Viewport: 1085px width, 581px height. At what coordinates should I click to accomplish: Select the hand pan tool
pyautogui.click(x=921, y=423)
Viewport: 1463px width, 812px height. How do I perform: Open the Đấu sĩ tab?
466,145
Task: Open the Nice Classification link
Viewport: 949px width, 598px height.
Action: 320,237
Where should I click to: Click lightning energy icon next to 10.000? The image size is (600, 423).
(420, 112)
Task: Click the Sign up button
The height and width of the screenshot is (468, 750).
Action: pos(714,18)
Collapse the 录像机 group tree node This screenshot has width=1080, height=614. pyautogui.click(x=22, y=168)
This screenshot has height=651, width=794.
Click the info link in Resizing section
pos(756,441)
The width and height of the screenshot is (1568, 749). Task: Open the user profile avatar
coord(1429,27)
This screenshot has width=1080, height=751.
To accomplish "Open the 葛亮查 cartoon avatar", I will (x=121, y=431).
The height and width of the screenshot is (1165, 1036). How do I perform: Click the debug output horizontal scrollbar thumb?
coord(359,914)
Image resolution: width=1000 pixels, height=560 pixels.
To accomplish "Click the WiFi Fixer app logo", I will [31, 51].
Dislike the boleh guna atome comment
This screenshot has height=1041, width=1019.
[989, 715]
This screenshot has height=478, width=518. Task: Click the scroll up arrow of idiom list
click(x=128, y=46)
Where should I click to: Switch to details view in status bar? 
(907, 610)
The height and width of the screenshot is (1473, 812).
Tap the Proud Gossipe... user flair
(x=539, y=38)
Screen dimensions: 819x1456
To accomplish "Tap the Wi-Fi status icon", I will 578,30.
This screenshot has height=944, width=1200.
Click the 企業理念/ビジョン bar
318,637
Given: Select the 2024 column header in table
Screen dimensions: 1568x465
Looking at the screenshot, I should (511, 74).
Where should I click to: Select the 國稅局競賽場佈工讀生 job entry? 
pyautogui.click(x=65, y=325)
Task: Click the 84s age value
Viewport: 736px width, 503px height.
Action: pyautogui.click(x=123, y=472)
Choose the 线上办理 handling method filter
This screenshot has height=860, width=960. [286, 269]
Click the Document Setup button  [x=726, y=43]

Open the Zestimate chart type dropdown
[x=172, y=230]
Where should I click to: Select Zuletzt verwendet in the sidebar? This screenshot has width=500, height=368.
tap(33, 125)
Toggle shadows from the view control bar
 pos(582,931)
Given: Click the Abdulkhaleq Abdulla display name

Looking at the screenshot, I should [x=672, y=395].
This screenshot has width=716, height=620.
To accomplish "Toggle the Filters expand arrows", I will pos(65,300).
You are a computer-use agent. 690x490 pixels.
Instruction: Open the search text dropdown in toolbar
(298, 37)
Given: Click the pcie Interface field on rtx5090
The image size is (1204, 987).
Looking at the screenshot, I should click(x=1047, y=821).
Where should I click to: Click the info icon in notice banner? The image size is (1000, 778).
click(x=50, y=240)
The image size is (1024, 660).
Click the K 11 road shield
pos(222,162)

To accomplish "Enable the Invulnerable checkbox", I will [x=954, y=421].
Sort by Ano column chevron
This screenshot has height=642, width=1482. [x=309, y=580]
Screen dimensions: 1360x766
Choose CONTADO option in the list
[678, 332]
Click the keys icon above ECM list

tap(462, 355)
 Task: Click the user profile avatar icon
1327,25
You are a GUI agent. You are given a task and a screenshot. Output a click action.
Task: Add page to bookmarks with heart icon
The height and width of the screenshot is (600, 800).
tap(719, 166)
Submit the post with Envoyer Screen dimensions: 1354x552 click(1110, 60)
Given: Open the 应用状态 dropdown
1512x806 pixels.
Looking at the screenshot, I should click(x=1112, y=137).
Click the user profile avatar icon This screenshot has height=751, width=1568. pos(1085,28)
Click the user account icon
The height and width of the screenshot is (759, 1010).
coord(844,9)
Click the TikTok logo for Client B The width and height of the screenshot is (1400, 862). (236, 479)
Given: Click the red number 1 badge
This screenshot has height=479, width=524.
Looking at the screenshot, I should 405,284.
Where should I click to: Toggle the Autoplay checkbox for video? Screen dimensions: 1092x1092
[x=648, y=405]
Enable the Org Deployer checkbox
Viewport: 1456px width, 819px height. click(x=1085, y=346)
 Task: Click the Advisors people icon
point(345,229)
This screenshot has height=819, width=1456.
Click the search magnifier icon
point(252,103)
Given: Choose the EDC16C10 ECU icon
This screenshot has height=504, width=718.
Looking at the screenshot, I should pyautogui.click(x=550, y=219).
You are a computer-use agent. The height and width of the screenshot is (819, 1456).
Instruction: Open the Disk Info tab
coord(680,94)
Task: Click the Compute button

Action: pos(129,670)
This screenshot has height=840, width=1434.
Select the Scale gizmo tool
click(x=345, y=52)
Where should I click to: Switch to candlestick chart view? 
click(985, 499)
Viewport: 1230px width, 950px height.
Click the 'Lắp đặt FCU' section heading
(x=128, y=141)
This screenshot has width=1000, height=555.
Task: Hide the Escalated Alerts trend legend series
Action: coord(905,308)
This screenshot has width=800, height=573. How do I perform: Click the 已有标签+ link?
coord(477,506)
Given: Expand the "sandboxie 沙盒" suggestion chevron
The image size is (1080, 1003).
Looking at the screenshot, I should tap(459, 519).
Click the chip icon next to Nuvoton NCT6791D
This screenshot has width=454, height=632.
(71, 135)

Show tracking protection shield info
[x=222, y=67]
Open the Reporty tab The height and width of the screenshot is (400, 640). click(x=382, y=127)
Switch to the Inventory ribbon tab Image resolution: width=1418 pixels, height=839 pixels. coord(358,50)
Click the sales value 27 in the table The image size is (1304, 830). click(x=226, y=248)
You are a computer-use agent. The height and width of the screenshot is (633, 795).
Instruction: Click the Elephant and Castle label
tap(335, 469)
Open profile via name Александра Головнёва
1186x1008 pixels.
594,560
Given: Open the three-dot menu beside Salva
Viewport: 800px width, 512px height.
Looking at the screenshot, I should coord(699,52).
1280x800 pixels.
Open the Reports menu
*-*-*
Copy out every line of the records above, from the line containing "Open the Zestimate chart type dropdown" down to the line containing "Looking at the screenshot, I should [x=672, y=395].", including both of those lines.

Open the Zestimate chart type dropdown
[x=172, y=230]
Where should I click to: Select Zuletzt verwendet in the sidebar? This screenshot has width=500, height=368.
tap(33, 125)
Toggle shadows from the view control bar
 pos(582,931)
Given: Click the Abdulkhaleq Abdulla display name

Looking at the screenshot, I should [x=672, y=395].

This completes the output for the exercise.